• SOURCE EXTRACT:
Yesterday we’d scheduled a trip down to Cedar Point (nearby theme park well known for its coasters). Of course, fricking work demands meant I couldn’t go after all, so my husband went with his brother. Goddamn work. ANYWAY, they spend $35 each to get in (that’s with a discount), plus $6 parking. They spent the ENTIRE day at the park. How many rides did they get to go on? FOUR. No, I’m sorry, that’s THREE rides, but they rode one of them twice. ALL BECAUSE OF THE LINES. They said they never had seen anything like it. Lines snaking outside of the roped areas and in front of the concessions.
Admittedly, they could have boycotted the great coasters and instead gone on some fucking little teacup rides or something. But they planned to the trip to be able to ride on the coasters, Cedar Point brags about their coasters, and their high ticket prices are partially justified by their coasters. Thus, I don’t think it’s unreasonable for them to expect to be able to enjoy them. And it was a two-hour drive to get there, so I can understand why they couldn’t just to say skip it, let’s come back another day when it’s less busy.
So why oh why does Cedar Point let so many people into their goddamn park that you can’t even ride rides? Let 'em in, let 'em get hot, sell them overpriced drinks all day… is that the plan? Who cares if we can’t accommodate them on the rides.
It’s a damned good thing I didn’t go, because I am pretty sure I would have made a scene marching into some office and trying to strangle someone with his necktie.
Ah, good ol’ Cedar Point . . . not only was I a frequent visitor, I actually worked there one miserable summer, serving snow cones, soft drinks and cotton candy to the wretched, unable-to-read-or-count freaks who hung out on the midway.
Anyway, I’ve been in that situation, too, and it’s a self-fulfilling prophecy. Everybody, or most people, are there to ride the coasters. They aren’t there to see the lame shows, or ride the Witch’s Wheel or the Ferris Wheel (and CP has one big-ass wheel) or, god forbid, the Spider. They’re there for the thrill rides. Those are what get the traffic, so people wait ungodly amounts of time in line for them.
I don’t know to what degree the size of each train or the safe amount of time that operators must wait to start a new train play into it, but it is annoying as hell to wait 90 minutes for a 2-minute ride. It really cuts into your ride time. Especially when they play that goddamned annoying techno music over the PA system.
Best suggestion for visiting CP and maximizing your ride time: Visit after the local schools have started back up, especially after 5:00 p.m. (which is when their discounted “Starlight Admission” rates kick in). Visitor count is a lot lower at that time. Also, they have “Bonus Weekends” into September, where the park is really empty.
It’s not just Cedar Point. The only time I heard of a theme park not letting more people in was once the parking lot was full. I didn’t go to Great Adventure for years, because I remembered waiting on line for 2 hours ( among other things)Some parks are going to be more crowded than others. Cedar Point for example, is widely known,even outside it’s area, for its coasters (I live in NYC and my son the coaster freak is dying to go to CP) probably because of all those Discovery Channel shows ( that’s where he heard about it). Great Adventure wasn’t crowded at all when I finally went last summer,but I think it’s more of a local park than CP
I made the mistake of going to Disney World on New Years Eve '94. There were so many people there, you honestly could not move much less ride anything. I was standing on Main Street which was so crowded, I couldn’t even lift my arms, and this big bitch from Australia LIFTED ME UP and moved me so she could sit her kid on top of the garbage can. Jesus it was horrible. Someone told me on New Years Eve last year they actually closed the park because there was no more room. I’ll bet they had Disney employees cramming people through the gates like they do with subway passengers in Hong Kong. (“push 'em Kevin, HARDER, come on just one more”)

• DIRECTIONS:
a: Repeat the passage of the Cedar Point thread between "Anyway, I’ve been" and "the PA system.", inclusive.
b: Answer these questions from the Cedar Point thread:
(i) How much did parking cost?
(ii) How long was the drive to the park?
(iii) At what time do the discounted "Starlight Admission" rates begin?
The items after this point are not needed.

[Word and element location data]
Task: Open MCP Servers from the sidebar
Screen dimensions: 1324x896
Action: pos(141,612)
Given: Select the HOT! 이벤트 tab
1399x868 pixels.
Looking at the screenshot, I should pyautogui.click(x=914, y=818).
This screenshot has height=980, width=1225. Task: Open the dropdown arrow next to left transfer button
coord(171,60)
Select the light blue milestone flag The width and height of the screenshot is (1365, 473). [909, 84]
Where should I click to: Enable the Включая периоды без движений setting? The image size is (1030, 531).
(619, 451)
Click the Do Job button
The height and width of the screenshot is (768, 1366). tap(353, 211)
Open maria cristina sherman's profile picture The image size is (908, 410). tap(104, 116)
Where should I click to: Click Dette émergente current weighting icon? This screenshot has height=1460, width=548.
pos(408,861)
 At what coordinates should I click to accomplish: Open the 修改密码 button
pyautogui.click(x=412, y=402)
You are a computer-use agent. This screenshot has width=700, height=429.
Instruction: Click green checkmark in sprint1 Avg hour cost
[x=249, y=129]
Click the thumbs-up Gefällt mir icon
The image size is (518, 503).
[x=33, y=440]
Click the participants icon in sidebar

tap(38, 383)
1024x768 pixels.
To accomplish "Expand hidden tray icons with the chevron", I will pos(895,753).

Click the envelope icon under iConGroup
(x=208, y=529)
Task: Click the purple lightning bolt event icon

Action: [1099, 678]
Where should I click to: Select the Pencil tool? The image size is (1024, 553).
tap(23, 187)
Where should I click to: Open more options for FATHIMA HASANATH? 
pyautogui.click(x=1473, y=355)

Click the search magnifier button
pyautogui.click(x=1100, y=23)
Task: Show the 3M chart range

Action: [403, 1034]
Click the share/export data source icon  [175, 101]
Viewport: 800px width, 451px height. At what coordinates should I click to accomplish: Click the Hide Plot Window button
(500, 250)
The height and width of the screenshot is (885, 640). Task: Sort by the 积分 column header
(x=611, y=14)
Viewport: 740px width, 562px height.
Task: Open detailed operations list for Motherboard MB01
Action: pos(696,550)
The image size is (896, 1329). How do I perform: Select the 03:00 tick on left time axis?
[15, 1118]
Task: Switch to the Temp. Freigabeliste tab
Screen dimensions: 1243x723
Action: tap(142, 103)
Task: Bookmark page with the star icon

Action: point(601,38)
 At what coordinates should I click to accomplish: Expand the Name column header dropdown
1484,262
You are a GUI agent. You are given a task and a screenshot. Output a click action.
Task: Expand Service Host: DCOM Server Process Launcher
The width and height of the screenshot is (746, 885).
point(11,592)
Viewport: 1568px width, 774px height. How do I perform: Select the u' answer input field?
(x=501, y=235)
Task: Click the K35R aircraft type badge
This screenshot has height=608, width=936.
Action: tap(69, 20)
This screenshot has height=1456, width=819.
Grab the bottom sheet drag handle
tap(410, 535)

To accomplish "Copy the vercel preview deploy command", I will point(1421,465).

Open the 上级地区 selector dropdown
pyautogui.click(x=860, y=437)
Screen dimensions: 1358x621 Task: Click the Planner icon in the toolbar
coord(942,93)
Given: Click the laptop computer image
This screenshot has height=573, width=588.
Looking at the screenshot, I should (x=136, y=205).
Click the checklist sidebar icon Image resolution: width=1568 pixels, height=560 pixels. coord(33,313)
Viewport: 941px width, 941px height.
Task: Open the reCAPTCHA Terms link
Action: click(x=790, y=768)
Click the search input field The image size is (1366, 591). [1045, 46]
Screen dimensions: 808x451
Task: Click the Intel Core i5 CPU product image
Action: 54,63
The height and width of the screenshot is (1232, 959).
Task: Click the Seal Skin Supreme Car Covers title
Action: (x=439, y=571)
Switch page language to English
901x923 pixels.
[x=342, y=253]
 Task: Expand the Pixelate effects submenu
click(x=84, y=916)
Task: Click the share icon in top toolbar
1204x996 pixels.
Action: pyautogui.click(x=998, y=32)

• THE RESULTS:
a:
Anyway, I’ve been in that situation, too, and it’s a self-fulfilling prophecy. Everybody, or most people, are there to ride the coasters. They aren’t there to see the lame shows, or ride the Witch’s Wheel or the Ferris Wheel (and CP has one big-ass wheel) or, god forbid, the Spider. They’re there for the thrill rides. Those are what get the traffic, so people wait ungodly amounts of time in line for them.
I don’t know to what degree the size of each train or the safe amount of time that operators must wait to start a new train play into it, but it is annoying as hell to wait 90 minutes for a 2-minute ride. It really cuts into your ride time. Especially when they play that goddamned annoying techno music over the PA system.

b:
(i) $6
(ii) Two hours
(iii) 5:00 p.m.